Les espoirs se sont envolés et aujourd’hui « plus personne ne se fait d’illusions sur ces réalisations » déclare Mathias Hochstätter, lobbyiste de l’association fédérale de l’énergie éolienne. Le programme lancé en Allemagne dans les années 90 sur l’éolien offshore a toutes les chances d’ être abandonné, les industriels jugeant les financements bien en dessous des besoins. Il faut se rappeler qu’à l’aube du XXIe siècle tous les experts en énergie, les entrepreneurs et les politiques avaient rêvé de cette source d’énergie propre et intarissable devant être produite par des milliers d’éoliennes plantées en mer du Nord et en mer Baltique. Avec l’aide de la puissance et de la constance du vent maritime, elles auraient permis à l’Allemagne de produire suffisamment d’électricité pour mettre fin à ses importations, tout en éradiquant les arguments d’enlaidissement des paysages et de nuisance sonore souvent imputés à ces « asperges géantes » comme les surnomment les Allemands. Les autorités compétentes ont délivré des permis de construire sur 24 sites de la mer du Nord et 8 sur la mer Baltique, mais il risque de rester sans suite.

Des projets solides pourtant prêts

Le parc éolien de Borkum, (une île en mer du Nord), avait été choisi comme site pilote en vue de tester la fiabilité de l’énergie éolienne en haute mer. La responsabilité du projet devait être supportée en partenariat par la fondation « offshore Windernergie », les partenaires ministériels concernés, les grands groupes énergétiques ainsi que les entreprises de construction d’éoliennes. Aujourd’hui, rien de concret n’a encore vu le jour. Pire sans doute, sur le site Internet de la fondation la page « activités » est vide, ce qui dénote de l’état de la branche offshore en Allemagne. Les tiroirs de l’entreprise de développement et de financement de parcs éoliens, (WDP), regorgent de projets, comme celui de bâtir un parc en mer Baltique de 299 turbines d’une puissance égale à 1500 Mégawatts, ce qui en aurait fait le plus grand parc offshore du monde.

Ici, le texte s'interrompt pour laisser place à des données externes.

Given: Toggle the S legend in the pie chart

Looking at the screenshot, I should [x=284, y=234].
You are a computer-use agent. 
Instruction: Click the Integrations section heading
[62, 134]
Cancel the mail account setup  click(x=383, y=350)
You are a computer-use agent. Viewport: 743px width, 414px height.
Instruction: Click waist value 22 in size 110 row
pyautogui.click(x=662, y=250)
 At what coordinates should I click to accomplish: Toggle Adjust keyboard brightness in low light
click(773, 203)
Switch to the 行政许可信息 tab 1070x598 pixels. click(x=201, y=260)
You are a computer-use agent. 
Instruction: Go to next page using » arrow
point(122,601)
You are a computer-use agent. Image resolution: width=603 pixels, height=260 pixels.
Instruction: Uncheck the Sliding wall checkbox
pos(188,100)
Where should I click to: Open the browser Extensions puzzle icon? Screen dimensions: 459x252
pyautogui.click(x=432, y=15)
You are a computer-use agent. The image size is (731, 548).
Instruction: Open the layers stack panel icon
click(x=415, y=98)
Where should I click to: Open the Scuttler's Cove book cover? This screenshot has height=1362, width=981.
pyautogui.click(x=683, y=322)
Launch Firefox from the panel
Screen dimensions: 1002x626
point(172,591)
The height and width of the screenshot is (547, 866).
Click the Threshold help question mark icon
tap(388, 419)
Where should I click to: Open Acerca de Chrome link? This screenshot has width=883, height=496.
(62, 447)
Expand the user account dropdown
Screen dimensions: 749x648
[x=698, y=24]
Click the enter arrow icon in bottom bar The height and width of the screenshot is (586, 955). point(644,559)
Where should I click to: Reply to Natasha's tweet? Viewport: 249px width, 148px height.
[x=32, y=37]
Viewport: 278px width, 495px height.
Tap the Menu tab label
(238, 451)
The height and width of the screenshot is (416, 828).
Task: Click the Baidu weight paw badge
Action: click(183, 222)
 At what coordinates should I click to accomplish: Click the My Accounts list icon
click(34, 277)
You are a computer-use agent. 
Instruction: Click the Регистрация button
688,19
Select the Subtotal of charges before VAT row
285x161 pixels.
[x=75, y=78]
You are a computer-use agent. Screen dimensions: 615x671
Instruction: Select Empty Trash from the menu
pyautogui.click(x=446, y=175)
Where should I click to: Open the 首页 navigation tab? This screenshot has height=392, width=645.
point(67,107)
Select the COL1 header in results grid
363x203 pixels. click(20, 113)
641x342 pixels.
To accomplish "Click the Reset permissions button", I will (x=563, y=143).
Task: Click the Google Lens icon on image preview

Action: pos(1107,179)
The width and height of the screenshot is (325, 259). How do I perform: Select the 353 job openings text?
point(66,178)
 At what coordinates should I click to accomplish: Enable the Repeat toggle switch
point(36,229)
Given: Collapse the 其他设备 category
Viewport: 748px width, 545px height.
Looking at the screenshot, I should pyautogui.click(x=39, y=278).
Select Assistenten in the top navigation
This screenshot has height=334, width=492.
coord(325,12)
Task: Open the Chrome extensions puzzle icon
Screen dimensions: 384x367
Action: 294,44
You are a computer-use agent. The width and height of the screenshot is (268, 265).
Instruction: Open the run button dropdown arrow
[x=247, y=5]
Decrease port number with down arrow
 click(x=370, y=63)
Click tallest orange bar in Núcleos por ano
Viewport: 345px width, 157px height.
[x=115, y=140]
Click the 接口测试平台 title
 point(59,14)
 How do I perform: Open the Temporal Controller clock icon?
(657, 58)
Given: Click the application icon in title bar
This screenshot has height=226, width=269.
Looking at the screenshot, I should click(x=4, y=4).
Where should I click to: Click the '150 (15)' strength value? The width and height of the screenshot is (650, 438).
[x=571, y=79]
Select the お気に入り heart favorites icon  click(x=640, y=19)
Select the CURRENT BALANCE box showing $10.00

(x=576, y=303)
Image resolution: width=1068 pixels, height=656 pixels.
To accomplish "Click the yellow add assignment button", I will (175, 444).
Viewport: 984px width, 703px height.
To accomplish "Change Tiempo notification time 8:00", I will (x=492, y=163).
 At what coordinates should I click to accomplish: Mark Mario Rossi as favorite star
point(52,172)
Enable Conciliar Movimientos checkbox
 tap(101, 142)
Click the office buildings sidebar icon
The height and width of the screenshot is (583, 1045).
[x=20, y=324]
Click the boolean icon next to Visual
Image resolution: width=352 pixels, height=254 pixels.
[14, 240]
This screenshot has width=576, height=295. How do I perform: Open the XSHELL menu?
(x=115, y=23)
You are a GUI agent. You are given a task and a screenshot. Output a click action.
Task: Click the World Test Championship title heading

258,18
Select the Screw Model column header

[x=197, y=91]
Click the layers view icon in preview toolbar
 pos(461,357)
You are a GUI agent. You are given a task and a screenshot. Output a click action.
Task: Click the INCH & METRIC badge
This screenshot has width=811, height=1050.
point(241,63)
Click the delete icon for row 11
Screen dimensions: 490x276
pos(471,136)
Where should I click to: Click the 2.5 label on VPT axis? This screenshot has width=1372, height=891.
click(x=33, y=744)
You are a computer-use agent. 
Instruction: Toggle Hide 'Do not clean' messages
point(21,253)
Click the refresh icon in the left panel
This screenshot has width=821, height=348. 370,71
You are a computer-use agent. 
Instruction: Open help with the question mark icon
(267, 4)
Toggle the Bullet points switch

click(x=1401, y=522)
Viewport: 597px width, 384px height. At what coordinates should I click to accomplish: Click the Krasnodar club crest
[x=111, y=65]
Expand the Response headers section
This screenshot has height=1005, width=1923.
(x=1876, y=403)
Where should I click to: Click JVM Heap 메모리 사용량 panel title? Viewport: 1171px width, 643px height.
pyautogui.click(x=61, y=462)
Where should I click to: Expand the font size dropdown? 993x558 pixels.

La participation financière du gouvernement allemand rédhibitoire

Pour les investisseurs, l’aide que propose le gouvernement fédéral allemand n’est pas suffisante. Alors qu’en France et au Royaume Uni le kilowatt heure de l’énergie éolienne est doté d’une subvention de 13 centimes, (14 à 16 pour les Pays-Bas), assortie d’avantages fiscaux, l’Allemagne ne propose que 9 centimes sans autre aide complémentaire. Parallèlement, les exigences allemandes en matière de protection de la nature imposent que les éoliennes soient suffisamment loin des côtes de manière à ce qu’on ne les voit pas. Autant de contraintes qui ramènent les coûts de construction d’une éolienne en haute mer à 10 millions d’euros, le double de ce que la même installation coûte à l’intérieur du pays. E.ON, le plus grand groupe énergétique allemand se trouve déjà impliqué dans des projets de constructions en mer dans d’autres pays européens et ne franchira le pas dans son propre pays que si le gouvernement fédéral modifie le taux de rémunération de l’électricité produite en mer. Ce n’est qu’à ce prix que le rêve éolien allemand pourra se réaliser.